Alex and Sara Lloyd and their two daughters Sophie and Suzanna live in Rockford, Michigan and spend their days running their two small businesses and spending time as a family.
Four summers ago, the entire family came down with a nasty stomach bug. One by one, each family member started to get better—except for 11-year-old Suzanna, who just kept getting sicker. Over the next couple weeks, Suzanna went from having a low-grade fever and chills to not being able to eat or even get off the couch.
“I have never been so terrified,” said Sara. “She was literally screaming in pain.”
That’s when Alex and Sara decided it was time to visit Helen DeVos Children’s Hospital in downtown Grand Rapids. As they prepared to leave for the hospital, Suzanna fell down as she attempted to walk to the bathroom. Her hands were trembling and her eyes began fluttering uncontrollably. The family rushed to Helen DeVos where the hospital staff immediately completed an MRI of Suzanna’s brain. But when the results came back, there didn’t appear to be anything wrong with her. The Lloyds and doctors were baffled. Suzanna was admitted to the hospital for further testing.
Over the next week, Suzanna became weaker and weaker as the nurses and doctors tested for everything they could think of that could cause her to be so ill. After many blood draws and a spinal tap, the Lloyds finally had a positive test result: Lyme disease.
The Lyme disease had caused Suzanna’s brain stem to swell, so her official diagnosis was Lyme Meningitis, which occurs when the bacteria invades the nervous system.

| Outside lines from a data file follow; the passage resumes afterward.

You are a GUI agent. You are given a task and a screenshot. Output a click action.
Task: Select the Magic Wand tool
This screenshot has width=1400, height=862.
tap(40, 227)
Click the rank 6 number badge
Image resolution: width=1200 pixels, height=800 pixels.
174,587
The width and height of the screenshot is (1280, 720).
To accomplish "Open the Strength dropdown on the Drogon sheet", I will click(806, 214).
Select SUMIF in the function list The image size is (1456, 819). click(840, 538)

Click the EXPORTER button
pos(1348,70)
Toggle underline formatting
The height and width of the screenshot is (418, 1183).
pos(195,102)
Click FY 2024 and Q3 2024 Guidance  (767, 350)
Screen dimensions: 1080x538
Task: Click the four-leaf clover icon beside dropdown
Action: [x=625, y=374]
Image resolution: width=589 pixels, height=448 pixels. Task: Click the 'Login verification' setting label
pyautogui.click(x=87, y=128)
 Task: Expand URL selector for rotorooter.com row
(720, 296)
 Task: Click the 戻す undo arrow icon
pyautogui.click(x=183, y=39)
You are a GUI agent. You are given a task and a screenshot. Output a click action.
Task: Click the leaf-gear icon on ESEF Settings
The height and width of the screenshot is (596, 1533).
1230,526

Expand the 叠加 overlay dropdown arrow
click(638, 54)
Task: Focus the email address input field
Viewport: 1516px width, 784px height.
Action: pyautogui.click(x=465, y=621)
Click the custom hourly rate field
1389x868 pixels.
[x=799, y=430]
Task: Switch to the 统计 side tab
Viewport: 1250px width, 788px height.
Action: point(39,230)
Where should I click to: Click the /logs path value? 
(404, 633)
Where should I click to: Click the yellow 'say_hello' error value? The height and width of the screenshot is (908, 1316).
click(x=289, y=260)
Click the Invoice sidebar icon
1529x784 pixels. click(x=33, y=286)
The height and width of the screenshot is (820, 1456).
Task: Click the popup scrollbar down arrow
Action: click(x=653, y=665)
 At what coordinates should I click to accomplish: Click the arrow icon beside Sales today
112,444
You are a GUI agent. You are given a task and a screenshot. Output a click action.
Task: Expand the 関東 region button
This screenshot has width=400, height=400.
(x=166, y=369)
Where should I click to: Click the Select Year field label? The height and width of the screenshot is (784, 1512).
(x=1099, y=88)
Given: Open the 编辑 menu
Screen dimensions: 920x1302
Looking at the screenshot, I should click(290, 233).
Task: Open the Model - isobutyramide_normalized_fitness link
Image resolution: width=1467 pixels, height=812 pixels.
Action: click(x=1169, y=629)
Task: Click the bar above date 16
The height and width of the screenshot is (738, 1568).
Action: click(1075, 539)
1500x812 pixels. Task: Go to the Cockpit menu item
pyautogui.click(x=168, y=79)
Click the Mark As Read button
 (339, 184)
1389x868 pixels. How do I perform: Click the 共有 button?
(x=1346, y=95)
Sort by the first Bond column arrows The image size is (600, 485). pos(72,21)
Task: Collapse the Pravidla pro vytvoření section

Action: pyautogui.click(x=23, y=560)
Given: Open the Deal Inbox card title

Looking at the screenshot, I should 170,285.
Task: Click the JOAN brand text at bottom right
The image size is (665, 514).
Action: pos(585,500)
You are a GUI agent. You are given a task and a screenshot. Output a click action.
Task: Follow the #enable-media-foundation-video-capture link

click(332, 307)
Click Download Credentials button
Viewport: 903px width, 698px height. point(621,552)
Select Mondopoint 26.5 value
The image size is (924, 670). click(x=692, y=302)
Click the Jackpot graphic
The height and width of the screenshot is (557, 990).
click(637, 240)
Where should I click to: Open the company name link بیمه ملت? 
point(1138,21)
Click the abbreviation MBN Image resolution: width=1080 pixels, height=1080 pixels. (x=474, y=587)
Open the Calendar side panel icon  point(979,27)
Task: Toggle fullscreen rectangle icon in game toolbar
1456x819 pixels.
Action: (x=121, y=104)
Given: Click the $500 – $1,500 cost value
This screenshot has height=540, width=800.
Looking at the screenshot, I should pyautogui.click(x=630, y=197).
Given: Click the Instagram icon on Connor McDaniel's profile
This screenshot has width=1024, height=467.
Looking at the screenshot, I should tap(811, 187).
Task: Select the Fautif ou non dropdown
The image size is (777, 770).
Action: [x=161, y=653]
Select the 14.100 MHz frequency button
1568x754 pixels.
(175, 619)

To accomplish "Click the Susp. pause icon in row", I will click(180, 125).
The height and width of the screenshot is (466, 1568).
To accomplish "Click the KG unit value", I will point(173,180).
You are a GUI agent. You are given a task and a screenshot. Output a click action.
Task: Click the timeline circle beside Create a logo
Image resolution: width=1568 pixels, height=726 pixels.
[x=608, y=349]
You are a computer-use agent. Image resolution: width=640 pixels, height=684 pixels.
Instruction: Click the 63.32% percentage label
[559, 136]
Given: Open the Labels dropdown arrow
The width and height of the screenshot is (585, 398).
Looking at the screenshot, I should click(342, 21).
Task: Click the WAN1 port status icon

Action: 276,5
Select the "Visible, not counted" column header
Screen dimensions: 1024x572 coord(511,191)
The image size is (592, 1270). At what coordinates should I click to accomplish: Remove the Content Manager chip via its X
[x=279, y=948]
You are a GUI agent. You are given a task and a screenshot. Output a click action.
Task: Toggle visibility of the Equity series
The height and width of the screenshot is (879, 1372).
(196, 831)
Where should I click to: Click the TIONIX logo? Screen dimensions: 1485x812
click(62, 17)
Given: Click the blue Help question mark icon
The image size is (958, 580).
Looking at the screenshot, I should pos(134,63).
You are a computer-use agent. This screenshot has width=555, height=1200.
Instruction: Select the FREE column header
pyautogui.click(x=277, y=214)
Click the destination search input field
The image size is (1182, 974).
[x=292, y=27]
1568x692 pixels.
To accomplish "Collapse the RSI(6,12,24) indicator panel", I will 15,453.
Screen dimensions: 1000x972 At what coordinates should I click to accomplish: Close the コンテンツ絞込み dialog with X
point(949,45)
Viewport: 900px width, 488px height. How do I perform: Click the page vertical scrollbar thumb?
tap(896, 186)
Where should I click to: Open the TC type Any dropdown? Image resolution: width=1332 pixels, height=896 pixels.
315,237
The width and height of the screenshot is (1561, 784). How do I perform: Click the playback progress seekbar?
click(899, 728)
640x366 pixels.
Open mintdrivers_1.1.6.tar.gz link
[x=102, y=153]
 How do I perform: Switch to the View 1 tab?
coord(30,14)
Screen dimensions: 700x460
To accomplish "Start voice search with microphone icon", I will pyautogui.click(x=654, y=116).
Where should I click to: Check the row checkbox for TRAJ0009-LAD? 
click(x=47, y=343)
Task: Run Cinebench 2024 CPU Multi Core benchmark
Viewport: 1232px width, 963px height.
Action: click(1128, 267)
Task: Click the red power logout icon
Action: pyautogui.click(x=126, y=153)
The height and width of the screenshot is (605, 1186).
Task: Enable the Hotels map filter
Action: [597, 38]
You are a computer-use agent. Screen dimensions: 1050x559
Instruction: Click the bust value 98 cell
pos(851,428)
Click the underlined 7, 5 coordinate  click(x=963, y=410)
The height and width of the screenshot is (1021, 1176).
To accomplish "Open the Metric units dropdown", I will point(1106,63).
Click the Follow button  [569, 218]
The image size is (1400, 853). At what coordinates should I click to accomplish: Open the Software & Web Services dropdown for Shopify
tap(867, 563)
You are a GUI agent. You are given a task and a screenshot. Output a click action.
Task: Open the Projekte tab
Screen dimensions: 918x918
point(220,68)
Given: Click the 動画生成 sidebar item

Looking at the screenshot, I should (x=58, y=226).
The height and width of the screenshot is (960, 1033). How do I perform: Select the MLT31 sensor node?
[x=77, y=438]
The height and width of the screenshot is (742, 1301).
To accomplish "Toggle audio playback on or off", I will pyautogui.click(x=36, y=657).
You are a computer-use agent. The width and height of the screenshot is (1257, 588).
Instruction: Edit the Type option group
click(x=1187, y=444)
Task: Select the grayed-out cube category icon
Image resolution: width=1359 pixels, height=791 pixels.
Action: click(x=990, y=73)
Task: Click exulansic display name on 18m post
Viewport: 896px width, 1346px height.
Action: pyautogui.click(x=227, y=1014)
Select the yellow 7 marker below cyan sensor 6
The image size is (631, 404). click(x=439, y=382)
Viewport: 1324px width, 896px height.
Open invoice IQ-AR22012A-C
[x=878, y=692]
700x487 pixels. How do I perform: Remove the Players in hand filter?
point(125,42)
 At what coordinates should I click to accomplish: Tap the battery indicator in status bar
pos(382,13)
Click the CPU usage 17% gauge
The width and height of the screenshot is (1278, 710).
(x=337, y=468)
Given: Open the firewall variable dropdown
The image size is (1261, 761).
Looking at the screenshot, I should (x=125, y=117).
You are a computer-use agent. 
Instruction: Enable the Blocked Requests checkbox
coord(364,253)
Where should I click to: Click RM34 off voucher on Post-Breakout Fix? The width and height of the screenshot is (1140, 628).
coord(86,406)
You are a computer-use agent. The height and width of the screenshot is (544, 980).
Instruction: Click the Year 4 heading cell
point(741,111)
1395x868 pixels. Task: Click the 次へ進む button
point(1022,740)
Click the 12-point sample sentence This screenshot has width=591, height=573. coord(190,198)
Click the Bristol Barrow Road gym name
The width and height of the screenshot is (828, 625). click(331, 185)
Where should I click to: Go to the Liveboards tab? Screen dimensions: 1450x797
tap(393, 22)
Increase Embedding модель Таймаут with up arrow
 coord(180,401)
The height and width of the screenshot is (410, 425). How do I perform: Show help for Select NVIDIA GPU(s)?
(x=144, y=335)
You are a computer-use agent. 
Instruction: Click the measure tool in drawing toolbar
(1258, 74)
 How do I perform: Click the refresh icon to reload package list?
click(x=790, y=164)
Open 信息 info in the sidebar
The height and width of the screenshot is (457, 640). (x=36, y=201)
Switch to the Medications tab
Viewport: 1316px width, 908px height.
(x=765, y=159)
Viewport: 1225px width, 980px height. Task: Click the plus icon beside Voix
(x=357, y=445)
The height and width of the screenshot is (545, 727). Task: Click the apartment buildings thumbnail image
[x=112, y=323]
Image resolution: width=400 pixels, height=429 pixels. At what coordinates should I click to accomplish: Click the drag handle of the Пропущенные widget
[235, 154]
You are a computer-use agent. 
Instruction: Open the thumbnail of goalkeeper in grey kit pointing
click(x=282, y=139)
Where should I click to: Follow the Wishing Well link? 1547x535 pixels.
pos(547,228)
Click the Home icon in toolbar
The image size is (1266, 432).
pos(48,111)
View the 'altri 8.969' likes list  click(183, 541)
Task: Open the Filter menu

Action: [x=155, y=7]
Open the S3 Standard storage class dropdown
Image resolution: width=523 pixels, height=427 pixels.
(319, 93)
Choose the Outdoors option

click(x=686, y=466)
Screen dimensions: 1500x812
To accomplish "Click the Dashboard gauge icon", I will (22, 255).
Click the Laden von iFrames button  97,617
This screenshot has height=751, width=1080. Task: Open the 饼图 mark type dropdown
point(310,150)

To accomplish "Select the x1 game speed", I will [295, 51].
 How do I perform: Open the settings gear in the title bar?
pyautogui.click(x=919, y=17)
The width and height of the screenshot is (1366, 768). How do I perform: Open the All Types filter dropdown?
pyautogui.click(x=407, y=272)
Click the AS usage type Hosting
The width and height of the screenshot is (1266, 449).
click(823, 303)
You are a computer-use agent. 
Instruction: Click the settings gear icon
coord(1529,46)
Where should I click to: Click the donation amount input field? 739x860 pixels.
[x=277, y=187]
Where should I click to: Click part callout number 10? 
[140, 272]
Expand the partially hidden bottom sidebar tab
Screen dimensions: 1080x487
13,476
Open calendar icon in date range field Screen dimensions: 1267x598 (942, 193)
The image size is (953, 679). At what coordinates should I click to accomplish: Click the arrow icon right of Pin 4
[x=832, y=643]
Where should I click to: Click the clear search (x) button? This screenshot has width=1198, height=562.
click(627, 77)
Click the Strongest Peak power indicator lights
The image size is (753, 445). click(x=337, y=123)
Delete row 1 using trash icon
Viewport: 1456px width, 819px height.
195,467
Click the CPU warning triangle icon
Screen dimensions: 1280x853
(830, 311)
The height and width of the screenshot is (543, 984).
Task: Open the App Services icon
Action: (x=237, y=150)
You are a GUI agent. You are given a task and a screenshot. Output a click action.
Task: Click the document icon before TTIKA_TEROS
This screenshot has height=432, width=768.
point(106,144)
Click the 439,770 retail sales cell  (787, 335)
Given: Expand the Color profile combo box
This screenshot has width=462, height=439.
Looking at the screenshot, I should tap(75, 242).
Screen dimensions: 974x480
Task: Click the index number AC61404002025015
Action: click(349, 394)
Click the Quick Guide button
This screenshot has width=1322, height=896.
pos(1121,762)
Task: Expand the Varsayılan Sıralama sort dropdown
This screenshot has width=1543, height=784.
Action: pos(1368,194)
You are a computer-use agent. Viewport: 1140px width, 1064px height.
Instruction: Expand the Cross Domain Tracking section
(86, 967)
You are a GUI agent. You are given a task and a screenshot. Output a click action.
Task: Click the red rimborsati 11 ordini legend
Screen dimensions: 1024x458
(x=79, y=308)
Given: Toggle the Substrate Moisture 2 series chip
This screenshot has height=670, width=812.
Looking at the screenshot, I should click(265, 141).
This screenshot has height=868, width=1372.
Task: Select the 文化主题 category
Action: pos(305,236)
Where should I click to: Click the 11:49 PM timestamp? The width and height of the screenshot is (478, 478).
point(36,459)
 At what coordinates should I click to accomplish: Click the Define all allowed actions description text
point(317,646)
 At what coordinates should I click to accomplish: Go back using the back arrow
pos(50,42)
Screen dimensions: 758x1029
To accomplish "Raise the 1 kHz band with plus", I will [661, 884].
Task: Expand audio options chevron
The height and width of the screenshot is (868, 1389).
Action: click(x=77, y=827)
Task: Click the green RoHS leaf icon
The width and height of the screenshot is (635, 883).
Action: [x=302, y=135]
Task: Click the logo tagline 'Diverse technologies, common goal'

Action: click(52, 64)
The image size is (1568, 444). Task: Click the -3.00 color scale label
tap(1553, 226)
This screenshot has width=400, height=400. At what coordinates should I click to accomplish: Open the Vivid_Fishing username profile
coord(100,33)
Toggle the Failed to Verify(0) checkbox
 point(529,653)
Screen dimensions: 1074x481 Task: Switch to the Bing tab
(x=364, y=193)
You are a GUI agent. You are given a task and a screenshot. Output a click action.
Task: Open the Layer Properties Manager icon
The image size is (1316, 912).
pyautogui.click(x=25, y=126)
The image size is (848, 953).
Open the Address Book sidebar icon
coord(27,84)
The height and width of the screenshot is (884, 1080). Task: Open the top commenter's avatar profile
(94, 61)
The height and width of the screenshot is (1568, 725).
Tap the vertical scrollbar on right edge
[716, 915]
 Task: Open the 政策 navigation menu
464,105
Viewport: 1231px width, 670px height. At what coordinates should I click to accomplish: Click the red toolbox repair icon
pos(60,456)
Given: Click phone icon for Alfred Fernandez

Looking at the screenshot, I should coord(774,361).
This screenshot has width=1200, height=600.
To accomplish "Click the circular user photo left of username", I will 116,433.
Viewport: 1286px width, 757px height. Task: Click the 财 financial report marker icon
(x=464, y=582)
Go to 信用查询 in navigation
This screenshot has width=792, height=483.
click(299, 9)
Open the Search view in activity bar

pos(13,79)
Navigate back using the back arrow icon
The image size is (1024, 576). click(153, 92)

“The doctors at Helen DeVos were amazing,” said Sara. “They were so understanding, they were patient, they explained everything to us and they refused to give up until they had an answer to what was happening.”
Within a few hours of the diagnosis, Suzanna was put under general anesthetic to have a PICC line inserted just above her heart for a month-long treatment of antibiotics. She started to improve and within a few days she was ready to move from Helen DeVos to a rehab location.
Because Suzanna hadn’t been able to walk since arriving at the hospital, she was moved to Mary Free Bed for rehabilitation. Any task that required hand/eye coordination, like reading or writing, was now very difficult for her.
But Suzanna was a fighter. The staff at Mary Free Bed talked of the potential of a wheelchair as well as a special room to rest in at Suzanna’s school because she was still unable to sit up for more than a few minutes at a time. Suzanna was having none of that. She worked hard and when she was discharged a week later she was walking on her own.
“I remember the nurses at Helen DeVos telling me they work miracles at Mary Free Bed and that was definitely the case in our situation,” said Sara.
At the time of Suzanna’s illness, the Lloyds were covered by Priority Health through Sara’s employer.
“Because of the way we were treated during Suzanna’s illness, we knew that we wanted to stay with Priority Health when I went down to part time and we purchased insurance ourselves.”
This summer, Sara reflects on how getting through this scare brought the family closer.
“Sometimes I wonder if we’ll ever get over the scariness of it, but in a way I kind of hope we don’t because it makes us so appreciative and grateful for good health.”
The Lloyds are four of 996,000 reasons that Priority Health works to provide a healthier approach to health care.